EXERCISE:
From the line that contains "Select the LP IRR Tier 1 8% cell" to the last line of the records below, retype each line exactly; leave out everything else.
↓↓↓
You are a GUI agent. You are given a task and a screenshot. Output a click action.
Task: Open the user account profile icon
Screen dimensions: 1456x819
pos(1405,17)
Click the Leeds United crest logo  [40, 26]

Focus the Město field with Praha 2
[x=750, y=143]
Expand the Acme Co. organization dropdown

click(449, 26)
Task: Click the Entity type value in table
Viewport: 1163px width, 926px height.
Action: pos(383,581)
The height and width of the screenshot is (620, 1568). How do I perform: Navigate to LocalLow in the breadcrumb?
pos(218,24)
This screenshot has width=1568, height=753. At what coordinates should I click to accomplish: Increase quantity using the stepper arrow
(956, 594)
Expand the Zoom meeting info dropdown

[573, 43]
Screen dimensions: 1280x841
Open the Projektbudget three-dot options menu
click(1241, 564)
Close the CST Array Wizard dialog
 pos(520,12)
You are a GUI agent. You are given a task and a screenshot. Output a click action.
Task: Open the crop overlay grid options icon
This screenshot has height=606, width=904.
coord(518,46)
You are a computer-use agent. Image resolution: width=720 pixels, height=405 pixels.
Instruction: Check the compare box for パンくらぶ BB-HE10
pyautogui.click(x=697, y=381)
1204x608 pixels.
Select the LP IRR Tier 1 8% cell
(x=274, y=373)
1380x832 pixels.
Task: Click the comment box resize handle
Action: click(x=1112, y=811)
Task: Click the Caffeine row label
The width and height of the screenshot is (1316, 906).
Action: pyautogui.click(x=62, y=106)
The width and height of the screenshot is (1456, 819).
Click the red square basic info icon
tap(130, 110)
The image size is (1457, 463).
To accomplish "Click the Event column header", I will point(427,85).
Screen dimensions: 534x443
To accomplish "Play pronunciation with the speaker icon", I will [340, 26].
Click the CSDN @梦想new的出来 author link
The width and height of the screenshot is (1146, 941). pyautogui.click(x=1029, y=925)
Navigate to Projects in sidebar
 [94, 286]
↑↑↑
SOLVED EXERCISE:
Select the LP IRR Tier 1 8% cell
(x=274, y=373)
1380x832 pixels.
Task: Click the comment box resize handle
Action: click(x=1112, y=811)
Task: Click the Caffeine row label
The width and height of the screenshot is (1316, 906).
Action: pyautogui.click(x=62, y=106)
The width and height of the screenshot is (1456, 819).
Click the red square basic info icon
tap(130, 110)
The image size is (1457, 463).
To accomplish "Click the Event column header", I will point(427,85).
Screen dimensions: 534x443
To accomplish "Play pronunciation with the speaker icon", I will [340, 26].
Click the CSDN @梦想new的出来 author link
The width and height of the screenshot is (1146, 941). pyautogui.click(x=1029, y=925)
Navigate to Projects in sidebar
 [94, 286]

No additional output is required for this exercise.